I shook my head ‘no’, but before I could say anything, her daughter pointed out, “Mommy, you said ‘shit.’”
The daughter’s voice broke the awkwardness. I intended on telling Veronica about my lack of a job, my financial inability to splurge on lunches and coffees with younger, attractive women, and, if time permitted, I decided I might even tell her all about the current time constraints in my life, courtesy of my top-secret mission to locate my pregnant daughter’s biological father.
But Ava’s voice and words instilled a bit of common sense in me, reminding me of that non-verbal warning about saying ‘no’ to her mother.
The elevator eased to a stop at the fourth floor. Veronica’s eyes bored into mine. She really was a bully; the way she looked at me saying she would not take no for an answer. Not this time.
So I nodded as the doors opened, shrugging. “Okay. Fine. Lunch.”
Maybe I expected fireworks or some kind of high-energy soundtrack to blare from the speakers instead of the medicine-appropriate Muzak. Instead, all I received from Veronica was the professional nod of acceptance. Like a tick-box getting checked on her list of chores for the day.
She reached past me, taking her daughter’s little hand, and as the two of them left the elevator, she noticed the confusion on my face. Chuckling, she said, “I know where you live, Elliot. I’ll see you tomorrow.”
Before I could ask for more details—was I to cook, set a table for two, candles, what kind of music should I play, the usual stuff someone who hadn’t been single in nearly two decades might ask—the doors were already closing, and the elevator started its calm descent.

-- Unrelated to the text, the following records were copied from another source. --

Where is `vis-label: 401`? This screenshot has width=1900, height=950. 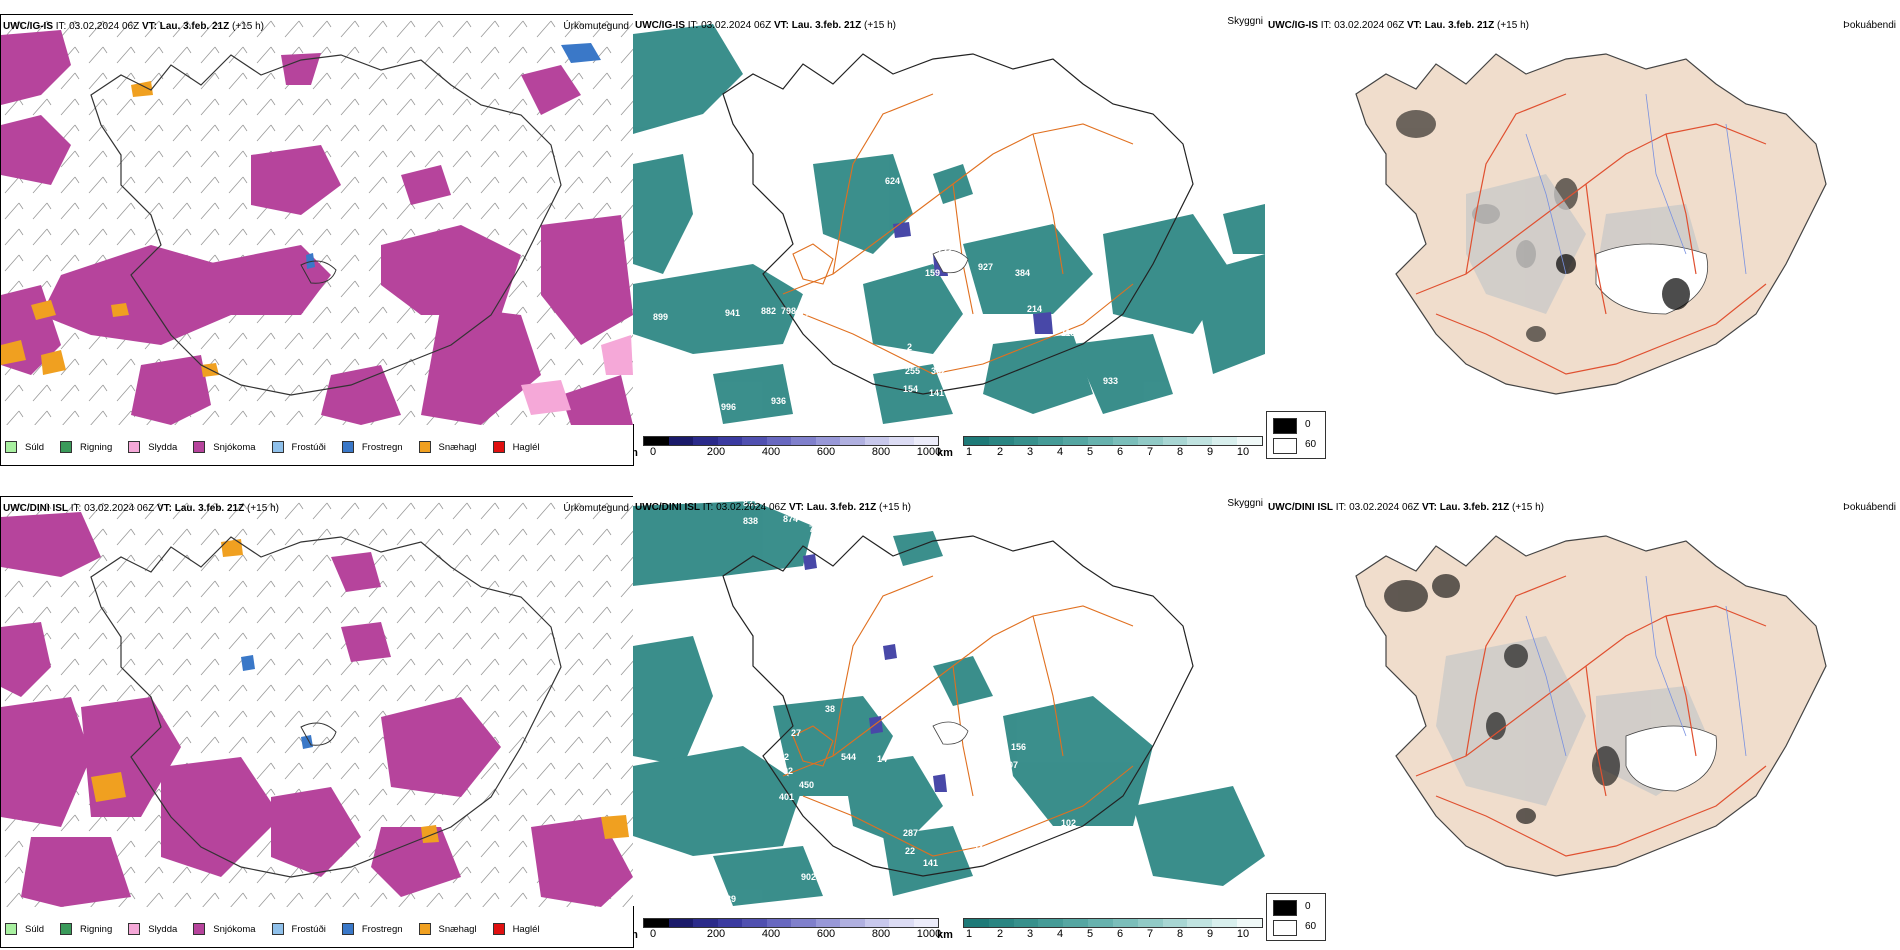
vis-label: 401 is located at coordinates (786, 797).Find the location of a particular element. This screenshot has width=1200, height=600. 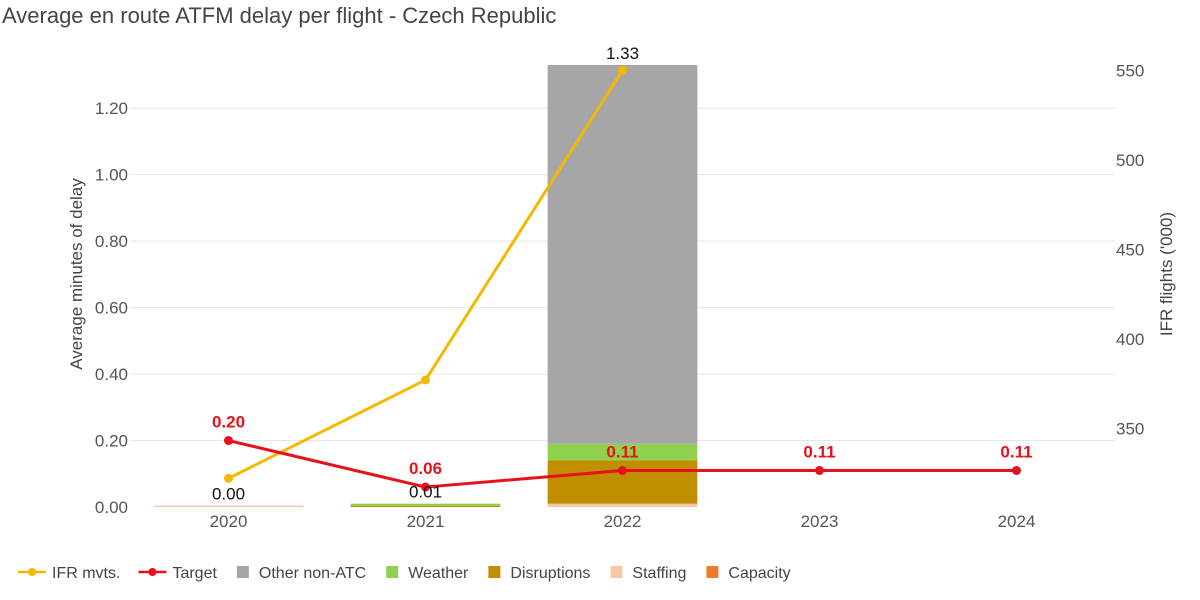

legend-item-staffing: Staffing is located at coordinates (648, 574). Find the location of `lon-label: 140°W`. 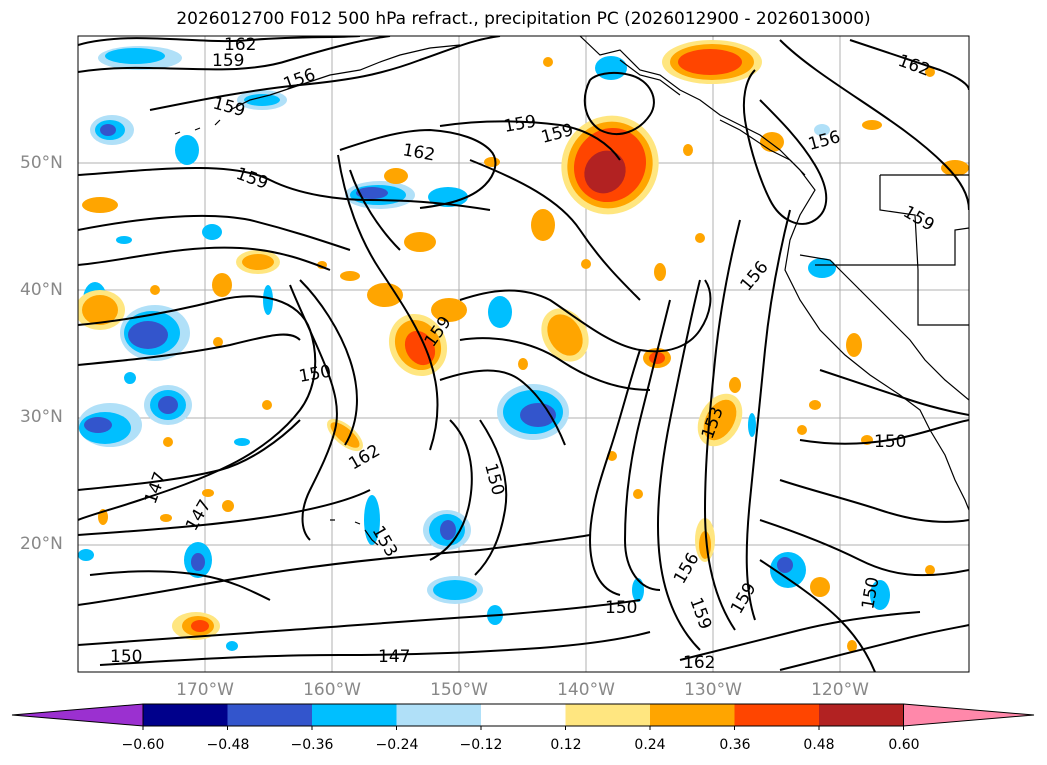

lon-label: 140°W is located at coordinates (586, 690).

I smiled. For the first time since burying my cheating, lying wife, my face twisted with positive emotions that ran so deep, I felt something I never recalled experiencing before: youth.
Chapter 6
You never truly know someone, I kept telling myself while clicking and reading and learning a litt
le more about Nathan Darien from Karen’s Facebook pictures. According to the information on his page, he was born two years prior to my dead wife, had attended the same high school, and they shared quite a few common friends, mostly people I had never met. And five years ago, they had attended the same party, a party that I had also attended. Fourth of July, 2009, hosted by one of Karen’s coworkers. A backyard party with a swimming pool, outdoor bar, and lots of drinking. Enough to make you lose track of time, lose track of how many drinks you’ve had, and where the hell is your wife, you haven’t seen her for a good half-hour already, but then you find her stepping out of the house, alone, a smirk on her face, and when you ask where she went, she tells you she was just helping out the coworker/host with food prep.
Right…
I stepped away from the laptop, leaving it on the bed as I retreated to the bathroom to splash water on my face. Fuck, I needed to cool down, snap back to reality. While I stared at my reflection in the mirror, I realized that I had wasted a large portion of my day stalking my dead wife’s ex-boyfriend.

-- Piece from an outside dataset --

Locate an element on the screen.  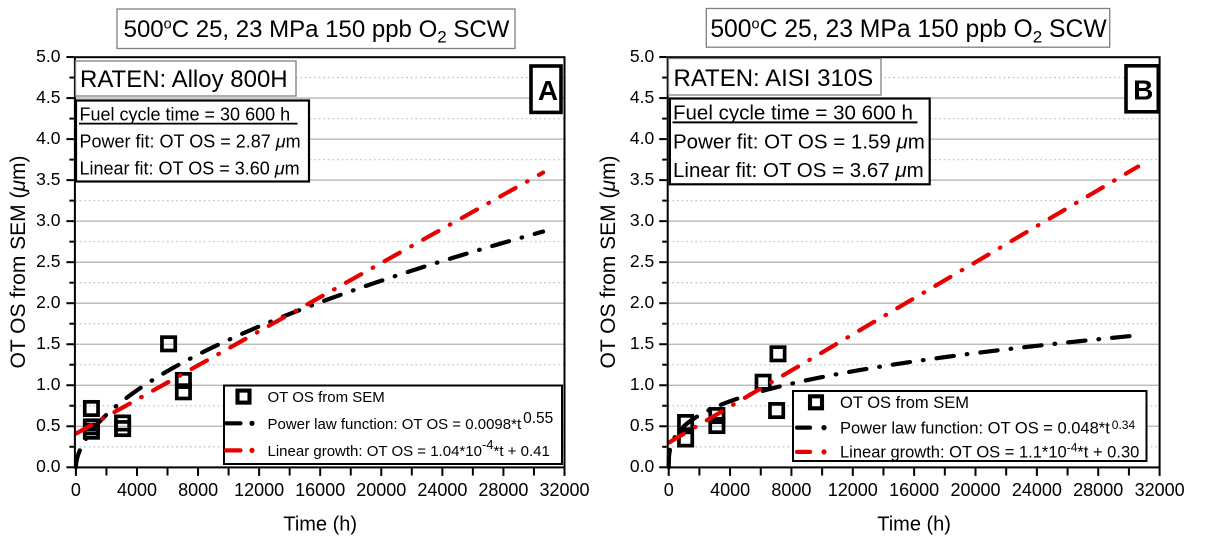
svg-text: RATEN: Alloy 800H is located at coordinates (184, 80).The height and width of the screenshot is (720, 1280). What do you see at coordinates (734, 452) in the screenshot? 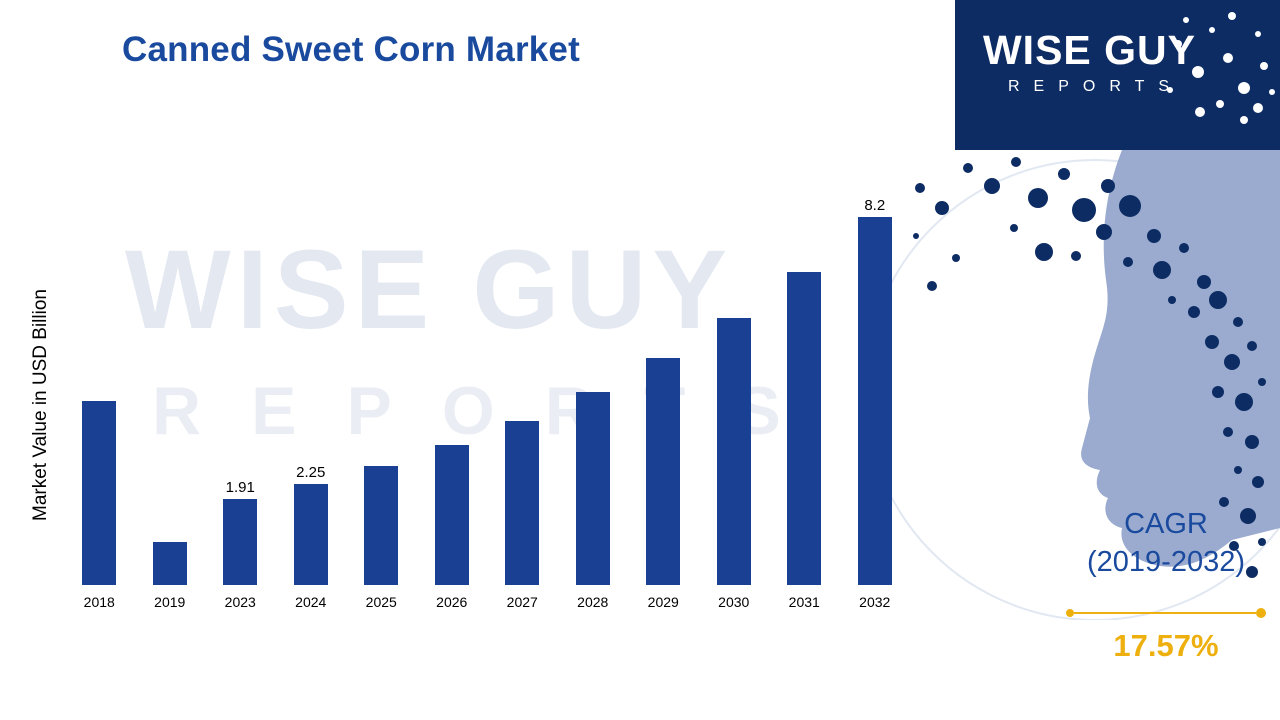
I see `bar-2030` at bounding box center [734, 452].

Possibly the man who had impregnated her.
Nathan Darien.
But possibly not the man who had impregnated her, my optimistic and rational side suggested.
Bullshit.
The rage pulsating behind my eyes was unmistakable. There had been other photos, half a dozen or so. Parties. Work functions that I had not attended, yet there he was. With my wife, years after Lena had been born.

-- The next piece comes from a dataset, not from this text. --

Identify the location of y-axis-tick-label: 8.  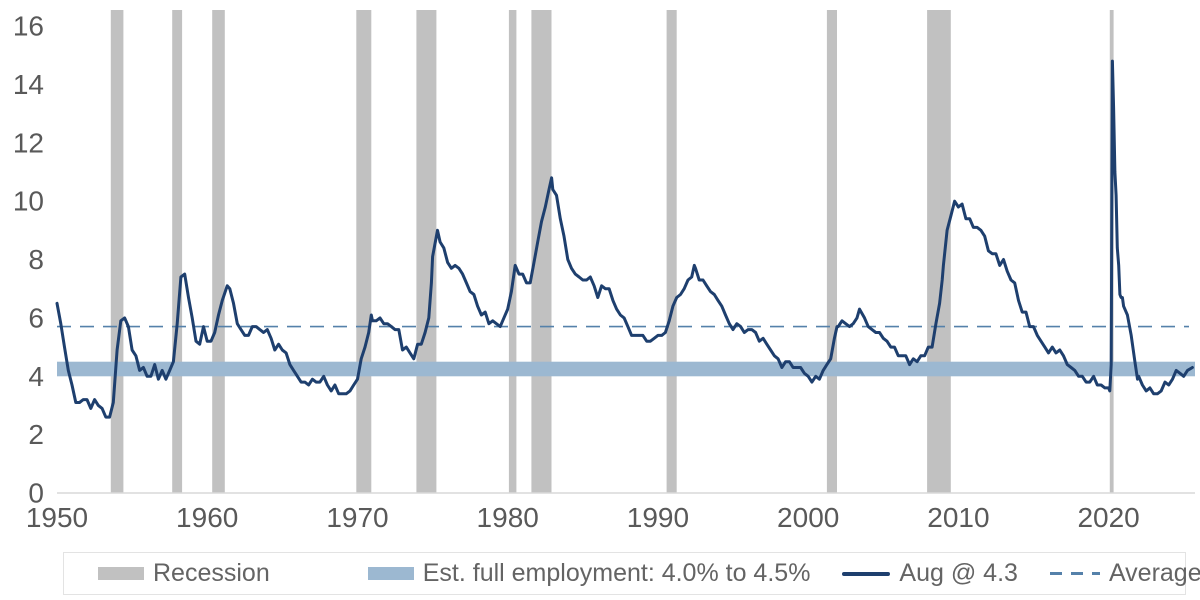
(36, 260).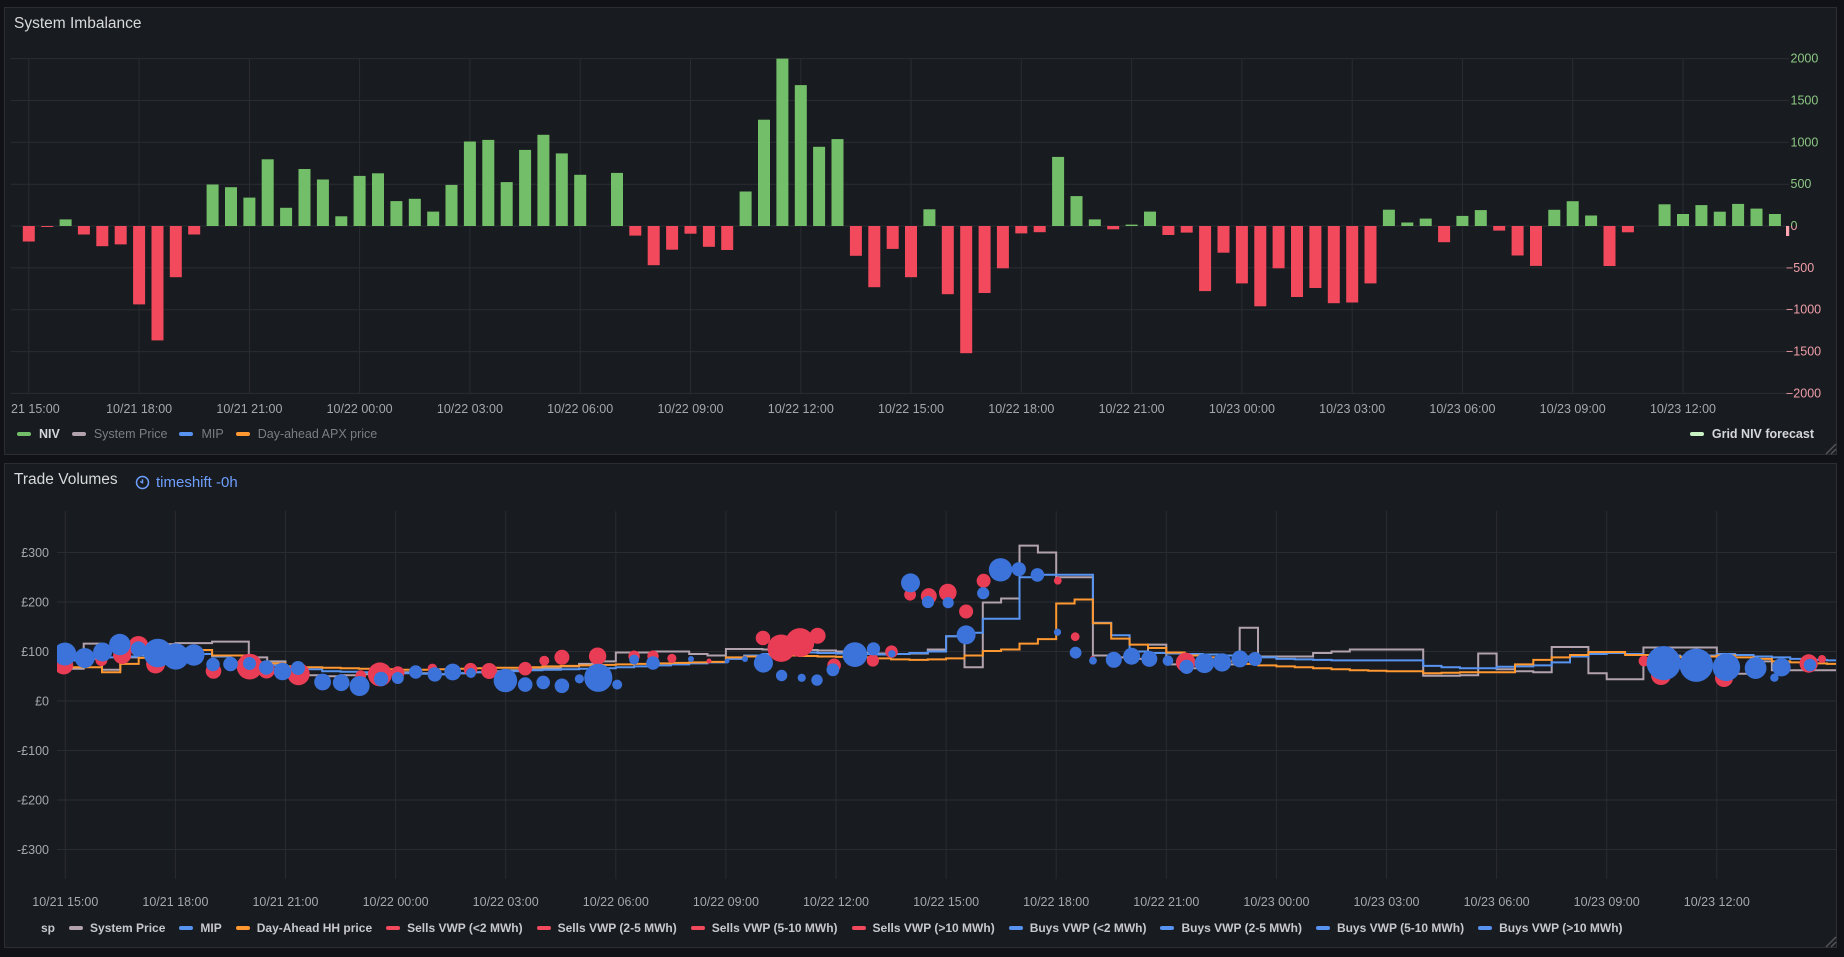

And, according to his Facebook, Nathan lived in Grosse Point, which made it convenient for them to hook up for a casual fuck during Karen’s lunch hour—twenty minutes from the office, twenty minutes of fucking, then twenty minutes back. Nobody would know any better outside of the messy hair and the deep blue of her eyes—they always turned deep blue after she indulged in a good fuck, and it took those eyes a couple of hours to calm back down to their neutral slate gray.